[DIRECTIONS] Reproduce the lines of the listing below without any changes, starting at the line that contains "How do I perform: Click the QR" and ending at the line that contains "185x149 pixels. click(178, 3)", with both of those lines included.

[Records from a data collection]
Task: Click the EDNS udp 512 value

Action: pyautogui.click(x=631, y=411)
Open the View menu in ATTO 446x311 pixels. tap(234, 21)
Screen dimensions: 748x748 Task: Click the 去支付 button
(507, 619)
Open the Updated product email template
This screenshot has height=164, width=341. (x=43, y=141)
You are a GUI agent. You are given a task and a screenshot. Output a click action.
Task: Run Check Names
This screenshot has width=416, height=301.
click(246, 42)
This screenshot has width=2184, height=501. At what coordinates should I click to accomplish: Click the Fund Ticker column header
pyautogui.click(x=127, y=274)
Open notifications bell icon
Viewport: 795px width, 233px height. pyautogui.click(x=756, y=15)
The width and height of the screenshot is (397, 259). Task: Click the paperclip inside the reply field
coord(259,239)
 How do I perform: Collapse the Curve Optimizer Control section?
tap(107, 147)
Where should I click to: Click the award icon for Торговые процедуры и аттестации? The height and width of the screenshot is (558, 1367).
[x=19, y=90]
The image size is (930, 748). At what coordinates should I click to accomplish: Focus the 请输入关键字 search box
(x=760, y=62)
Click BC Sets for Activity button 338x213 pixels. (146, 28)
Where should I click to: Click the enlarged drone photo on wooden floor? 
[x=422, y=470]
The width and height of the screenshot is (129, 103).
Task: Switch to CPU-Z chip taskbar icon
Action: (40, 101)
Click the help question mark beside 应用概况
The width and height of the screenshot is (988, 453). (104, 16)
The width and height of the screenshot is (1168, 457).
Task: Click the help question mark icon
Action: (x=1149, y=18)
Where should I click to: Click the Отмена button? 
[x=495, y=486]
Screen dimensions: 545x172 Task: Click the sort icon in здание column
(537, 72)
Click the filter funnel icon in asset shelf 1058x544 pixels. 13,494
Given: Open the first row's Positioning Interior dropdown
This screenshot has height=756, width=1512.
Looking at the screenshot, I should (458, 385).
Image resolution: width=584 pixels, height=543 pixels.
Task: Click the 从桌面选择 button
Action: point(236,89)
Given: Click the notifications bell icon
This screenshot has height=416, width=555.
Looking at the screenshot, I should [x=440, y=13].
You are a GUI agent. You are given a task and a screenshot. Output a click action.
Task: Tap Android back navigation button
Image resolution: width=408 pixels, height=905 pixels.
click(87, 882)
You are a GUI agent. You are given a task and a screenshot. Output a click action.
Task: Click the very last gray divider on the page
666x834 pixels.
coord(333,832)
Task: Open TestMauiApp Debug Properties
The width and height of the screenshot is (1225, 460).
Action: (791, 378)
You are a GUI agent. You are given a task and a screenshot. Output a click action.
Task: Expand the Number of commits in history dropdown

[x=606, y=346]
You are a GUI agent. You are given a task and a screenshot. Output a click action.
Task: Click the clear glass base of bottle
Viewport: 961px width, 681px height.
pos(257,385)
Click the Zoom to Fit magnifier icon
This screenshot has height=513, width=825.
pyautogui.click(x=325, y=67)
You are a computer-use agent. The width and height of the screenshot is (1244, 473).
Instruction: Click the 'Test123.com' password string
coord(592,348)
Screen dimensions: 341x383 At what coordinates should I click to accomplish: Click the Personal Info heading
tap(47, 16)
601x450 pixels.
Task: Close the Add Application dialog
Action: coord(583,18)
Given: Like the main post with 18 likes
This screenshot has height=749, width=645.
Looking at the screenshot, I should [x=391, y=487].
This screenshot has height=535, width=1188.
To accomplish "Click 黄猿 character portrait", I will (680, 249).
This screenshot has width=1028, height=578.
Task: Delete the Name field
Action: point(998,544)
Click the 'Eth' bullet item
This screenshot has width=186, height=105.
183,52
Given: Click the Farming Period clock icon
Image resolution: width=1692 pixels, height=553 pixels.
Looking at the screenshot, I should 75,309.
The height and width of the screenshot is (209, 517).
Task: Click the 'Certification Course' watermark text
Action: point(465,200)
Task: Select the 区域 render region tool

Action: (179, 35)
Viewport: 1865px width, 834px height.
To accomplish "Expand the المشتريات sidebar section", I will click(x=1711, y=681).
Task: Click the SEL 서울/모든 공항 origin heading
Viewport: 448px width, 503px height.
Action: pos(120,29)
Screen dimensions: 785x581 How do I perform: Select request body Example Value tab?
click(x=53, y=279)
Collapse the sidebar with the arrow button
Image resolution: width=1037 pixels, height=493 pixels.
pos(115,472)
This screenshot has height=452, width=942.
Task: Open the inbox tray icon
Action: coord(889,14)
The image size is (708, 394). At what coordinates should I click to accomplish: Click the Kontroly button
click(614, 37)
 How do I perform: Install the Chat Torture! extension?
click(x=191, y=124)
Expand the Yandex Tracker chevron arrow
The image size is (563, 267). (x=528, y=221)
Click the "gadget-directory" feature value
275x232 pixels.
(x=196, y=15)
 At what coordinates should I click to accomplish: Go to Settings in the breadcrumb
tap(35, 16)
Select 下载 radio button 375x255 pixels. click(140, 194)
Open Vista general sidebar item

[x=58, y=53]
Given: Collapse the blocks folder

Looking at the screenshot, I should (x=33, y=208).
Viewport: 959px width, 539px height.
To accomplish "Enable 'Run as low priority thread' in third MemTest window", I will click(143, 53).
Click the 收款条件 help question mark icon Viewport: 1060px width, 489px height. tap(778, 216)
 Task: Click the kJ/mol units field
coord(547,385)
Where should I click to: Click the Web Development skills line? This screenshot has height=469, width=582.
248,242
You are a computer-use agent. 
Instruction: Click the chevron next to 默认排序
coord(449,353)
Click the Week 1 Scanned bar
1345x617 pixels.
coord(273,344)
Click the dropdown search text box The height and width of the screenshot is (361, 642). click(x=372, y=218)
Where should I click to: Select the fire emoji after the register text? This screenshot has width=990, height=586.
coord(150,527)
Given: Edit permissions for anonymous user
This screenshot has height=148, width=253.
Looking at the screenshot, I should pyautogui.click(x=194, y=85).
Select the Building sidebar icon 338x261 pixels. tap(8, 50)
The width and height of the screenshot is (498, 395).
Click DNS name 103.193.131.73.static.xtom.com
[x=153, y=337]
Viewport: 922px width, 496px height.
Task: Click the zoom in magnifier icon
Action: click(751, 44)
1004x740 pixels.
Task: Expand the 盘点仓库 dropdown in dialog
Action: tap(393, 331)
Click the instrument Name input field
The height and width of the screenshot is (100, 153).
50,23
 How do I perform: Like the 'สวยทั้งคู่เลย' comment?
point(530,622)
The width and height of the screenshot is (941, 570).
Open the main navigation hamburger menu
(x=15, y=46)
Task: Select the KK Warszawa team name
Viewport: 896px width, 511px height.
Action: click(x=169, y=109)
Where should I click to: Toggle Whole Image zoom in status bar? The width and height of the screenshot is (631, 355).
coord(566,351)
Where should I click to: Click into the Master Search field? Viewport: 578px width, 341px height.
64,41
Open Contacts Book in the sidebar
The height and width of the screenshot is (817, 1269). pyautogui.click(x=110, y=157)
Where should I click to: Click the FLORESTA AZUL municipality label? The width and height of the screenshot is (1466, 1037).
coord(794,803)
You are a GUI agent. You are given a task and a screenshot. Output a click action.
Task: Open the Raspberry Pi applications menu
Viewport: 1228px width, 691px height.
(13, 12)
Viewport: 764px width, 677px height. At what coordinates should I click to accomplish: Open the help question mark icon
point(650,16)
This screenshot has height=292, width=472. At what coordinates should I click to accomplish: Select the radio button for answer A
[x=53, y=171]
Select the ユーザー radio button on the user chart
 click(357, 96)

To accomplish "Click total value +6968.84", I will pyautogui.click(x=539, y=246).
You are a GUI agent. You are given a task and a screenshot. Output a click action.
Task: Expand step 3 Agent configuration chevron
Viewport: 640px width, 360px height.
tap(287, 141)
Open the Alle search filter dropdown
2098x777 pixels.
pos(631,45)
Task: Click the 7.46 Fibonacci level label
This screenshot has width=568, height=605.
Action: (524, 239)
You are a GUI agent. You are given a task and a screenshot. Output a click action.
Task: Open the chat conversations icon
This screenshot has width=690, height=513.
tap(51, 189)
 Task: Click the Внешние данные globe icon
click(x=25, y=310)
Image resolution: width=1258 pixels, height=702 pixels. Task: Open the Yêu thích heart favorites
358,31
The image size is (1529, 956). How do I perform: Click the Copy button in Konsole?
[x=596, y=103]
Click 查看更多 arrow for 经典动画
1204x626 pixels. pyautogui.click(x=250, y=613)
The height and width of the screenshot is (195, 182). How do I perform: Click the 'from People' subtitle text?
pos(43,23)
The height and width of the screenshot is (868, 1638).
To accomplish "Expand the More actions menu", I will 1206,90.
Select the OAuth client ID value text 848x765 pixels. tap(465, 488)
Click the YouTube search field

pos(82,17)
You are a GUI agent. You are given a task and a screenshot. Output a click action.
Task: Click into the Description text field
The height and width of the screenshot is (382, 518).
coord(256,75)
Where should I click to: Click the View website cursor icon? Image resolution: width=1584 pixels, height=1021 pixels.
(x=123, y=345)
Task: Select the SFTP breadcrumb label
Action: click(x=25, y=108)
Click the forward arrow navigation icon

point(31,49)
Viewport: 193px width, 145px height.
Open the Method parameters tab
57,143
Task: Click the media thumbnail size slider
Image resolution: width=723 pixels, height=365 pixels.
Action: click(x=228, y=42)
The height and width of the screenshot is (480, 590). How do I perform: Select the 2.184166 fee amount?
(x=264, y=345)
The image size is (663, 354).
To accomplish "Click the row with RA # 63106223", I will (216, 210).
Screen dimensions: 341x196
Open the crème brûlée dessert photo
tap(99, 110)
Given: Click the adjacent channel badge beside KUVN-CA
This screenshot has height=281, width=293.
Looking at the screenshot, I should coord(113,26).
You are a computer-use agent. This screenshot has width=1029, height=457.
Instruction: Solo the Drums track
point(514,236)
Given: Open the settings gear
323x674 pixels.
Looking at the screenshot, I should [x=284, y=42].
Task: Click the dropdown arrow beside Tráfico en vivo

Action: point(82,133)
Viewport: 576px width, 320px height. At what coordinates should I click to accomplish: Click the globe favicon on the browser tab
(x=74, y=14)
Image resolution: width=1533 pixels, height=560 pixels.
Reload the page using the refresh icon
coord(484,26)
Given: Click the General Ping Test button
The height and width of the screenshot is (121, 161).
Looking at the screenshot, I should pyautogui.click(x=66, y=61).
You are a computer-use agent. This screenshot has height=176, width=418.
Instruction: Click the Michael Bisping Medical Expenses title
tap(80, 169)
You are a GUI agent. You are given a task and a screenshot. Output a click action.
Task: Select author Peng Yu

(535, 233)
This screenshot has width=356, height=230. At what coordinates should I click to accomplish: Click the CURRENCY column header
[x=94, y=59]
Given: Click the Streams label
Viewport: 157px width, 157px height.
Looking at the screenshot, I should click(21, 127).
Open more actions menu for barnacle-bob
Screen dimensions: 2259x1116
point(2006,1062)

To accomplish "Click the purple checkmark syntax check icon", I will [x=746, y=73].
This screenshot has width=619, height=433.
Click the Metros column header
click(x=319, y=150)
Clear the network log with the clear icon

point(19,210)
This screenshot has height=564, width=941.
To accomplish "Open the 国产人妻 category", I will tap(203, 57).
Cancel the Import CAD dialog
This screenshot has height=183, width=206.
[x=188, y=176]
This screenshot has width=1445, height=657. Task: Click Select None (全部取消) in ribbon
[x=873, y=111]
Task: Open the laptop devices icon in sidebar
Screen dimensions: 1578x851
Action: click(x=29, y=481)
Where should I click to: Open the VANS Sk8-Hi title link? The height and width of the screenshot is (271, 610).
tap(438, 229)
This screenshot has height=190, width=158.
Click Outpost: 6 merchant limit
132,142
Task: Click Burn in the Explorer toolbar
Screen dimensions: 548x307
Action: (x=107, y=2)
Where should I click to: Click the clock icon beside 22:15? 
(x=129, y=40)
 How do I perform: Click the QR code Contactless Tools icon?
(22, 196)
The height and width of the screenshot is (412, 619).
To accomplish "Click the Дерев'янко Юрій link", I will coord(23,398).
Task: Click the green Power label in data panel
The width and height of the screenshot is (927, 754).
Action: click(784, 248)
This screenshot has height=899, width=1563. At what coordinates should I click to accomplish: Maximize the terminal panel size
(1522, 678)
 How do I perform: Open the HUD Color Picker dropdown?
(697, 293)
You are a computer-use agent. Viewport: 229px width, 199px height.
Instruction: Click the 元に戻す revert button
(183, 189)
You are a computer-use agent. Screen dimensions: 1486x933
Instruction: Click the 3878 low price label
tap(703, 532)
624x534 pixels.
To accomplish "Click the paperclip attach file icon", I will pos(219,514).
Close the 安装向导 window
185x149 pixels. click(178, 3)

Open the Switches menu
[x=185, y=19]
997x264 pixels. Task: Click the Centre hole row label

[COMPLETED EXERCISE]
 How do I perform: Click the QR code Contactless Tools icon?
(22, 196)
The height and width of the screenshot is (412, 619).
To accomplish "Click the Дерев'янко Юрій link", I will coord(23,398).
Task: Click the green Power label in data panel
The width and height of the screenshot is (927, 754).
Action: click(784, 248)
This screenshot has height=899, width=1563. At what coordinates should I click to accomplish: Maximize the terminal panel size
(1522, 678)
 How do I perform: Open the HUD Color Picker dropdown?
(697, 293)
You are a computer-use agent. Viewport: 229px width, 199px height.
Instruction: Click the 元に戻す revert button
(183, 189)
You are a computer-use agent. Screen dimensions: 1486x933
Instruction: Click the 3878 low price label
tap(703, 532)
624x534 pixels.
To accomplish "Click the paperclip attach file icon", I will pos(219,514).
Close the 安装向导 window
185x149 pixels. click(178, 3)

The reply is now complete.